::: PROVIDED DATA :::

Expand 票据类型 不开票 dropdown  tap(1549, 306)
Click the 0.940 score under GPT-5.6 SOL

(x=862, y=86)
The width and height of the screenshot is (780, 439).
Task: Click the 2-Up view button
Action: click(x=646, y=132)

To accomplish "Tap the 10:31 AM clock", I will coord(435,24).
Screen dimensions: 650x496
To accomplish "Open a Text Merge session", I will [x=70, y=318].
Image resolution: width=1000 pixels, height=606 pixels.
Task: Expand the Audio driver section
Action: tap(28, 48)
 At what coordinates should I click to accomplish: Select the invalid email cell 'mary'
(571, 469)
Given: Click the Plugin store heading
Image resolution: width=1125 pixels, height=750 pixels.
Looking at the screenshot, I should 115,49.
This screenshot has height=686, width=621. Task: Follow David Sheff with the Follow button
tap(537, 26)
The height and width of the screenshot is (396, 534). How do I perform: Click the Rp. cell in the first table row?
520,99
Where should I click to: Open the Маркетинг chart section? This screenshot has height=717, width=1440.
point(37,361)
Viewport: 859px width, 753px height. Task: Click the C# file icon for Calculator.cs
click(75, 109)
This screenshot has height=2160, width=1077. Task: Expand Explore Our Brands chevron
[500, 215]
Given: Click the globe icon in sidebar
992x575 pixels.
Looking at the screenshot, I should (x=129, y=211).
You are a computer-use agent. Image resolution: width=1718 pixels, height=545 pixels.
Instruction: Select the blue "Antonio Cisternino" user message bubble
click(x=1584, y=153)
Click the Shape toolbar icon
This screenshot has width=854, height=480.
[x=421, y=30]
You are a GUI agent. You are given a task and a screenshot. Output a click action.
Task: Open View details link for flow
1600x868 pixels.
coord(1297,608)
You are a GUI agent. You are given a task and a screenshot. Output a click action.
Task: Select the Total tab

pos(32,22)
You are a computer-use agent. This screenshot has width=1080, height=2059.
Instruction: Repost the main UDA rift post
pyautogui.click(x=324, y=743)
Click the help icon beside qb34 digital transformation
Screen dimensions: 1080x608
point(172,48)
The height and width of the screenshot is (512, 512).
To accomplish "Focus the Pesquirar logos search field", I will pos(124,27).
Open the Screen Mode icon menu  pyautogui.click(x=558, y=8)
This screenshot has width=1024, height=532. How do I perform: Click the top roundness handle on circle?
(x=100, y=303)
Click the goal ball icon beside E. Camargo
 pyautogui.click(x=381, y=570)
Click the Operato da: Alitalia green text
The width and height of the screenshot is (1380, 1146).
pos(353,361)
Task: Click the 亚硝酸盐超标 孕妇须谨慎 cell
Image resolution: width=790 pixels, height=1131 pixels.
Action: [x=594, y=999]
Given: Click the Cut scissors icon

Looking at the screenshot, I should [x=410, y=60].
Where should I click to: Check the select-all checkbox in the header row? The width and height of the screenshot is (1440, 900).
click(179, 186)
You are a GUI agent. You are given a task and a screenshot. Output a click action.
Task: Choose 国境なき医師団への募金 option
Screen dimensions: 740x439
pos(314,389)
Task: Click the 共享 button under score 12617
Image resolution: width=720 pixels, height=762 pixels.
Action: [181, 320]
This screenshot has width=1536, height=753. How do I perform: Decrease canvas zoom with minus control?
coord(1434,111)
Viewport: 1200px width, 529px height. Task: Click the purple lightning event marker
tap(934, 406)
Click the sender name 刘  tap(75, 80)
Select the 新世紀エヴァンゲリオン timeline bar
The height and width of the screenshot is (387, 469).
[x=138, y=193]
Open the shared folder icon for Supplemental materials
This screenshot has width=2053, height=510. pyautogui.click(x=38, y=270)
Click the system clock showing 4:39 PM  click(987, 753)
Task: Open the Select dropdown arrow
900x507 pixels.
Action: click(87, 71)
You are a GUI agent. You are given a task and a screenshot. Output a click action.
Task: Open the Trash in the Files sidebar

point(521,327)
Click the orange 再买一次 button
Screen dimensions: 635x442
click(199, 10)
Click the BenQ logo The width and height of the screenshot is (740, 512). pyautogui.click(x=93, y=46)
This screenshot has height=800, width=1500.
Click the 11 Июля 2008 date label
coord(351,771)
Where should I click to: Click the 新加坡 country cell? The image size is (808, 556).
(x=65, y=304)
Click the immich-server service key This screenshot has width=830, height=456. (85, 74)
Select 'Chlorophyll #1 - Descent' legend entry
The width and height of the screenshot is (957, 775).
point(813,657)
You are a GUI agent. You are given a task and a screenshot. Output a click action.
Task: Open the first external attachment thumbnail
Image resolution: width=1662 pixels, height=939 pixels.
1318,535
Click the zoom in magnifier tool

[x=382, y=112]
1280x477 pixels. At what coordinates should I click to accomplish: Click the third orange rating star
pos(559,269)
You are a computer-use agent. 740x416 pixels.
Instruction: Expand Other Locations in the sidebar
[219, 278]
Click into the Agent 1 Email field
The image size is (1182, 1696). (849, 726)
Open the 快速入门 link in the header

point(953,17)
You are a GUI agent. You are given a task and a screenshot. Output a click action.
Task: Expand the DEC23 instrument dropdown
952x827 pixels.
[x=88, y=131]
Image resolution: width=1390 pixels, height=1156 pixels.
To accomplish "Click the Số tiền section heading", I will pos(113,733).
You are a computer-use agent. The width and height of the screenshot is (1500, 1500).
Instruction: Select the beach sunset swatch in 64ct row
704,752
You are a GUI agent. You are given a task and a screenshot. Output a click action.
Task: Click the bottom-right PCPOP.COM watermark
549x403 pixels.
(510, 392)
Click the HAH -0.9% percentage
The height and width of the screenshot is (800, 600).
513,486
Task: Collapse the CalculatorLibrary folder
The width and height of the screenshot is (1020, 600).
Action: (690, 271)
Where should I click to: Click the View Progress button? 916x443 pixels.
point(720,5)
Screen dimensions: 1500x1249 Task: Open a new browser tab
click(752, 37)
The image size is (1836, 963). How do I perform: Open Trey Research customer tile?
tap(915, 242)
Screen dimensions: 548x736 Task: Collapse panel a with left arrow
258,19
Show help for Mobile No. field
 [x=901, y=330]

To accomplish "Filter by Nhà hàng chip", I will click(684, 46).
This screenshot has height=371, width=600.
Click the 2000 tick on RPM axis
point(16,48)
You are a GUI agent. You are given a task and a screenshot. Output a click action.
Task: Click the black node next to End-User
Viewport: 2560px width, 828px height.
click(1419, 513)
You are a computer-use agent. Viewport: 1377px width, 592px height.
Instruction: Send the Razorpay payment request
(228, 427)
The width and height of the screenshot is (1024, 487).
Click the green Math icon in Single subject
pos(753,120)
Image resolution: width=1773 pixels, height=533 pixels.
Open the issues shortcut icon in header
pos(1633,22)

:::

TASK ITEM =>
Restate word for word each line of the data from the one with "Task: Click the black node next to End-User" to the last, keeping both ends.

YOUR RESPONSE =>
Task: Click the black node next to End-User
Viewport: 2560px width, 828px height.
click(1419, 513)
You are a computer-use agent. Viewport: 1377px width, 592px height.
Instruction: Send the Razorpay payment request
(228, 427)
The width and height of the screenshot is (1024, 487).
Click the green Math icon in Single subject
pos(753,120)
Image resolution: width=1773 pixels, height=533 pixels.
Open the issues shortcut icon in header
pos(1633,22)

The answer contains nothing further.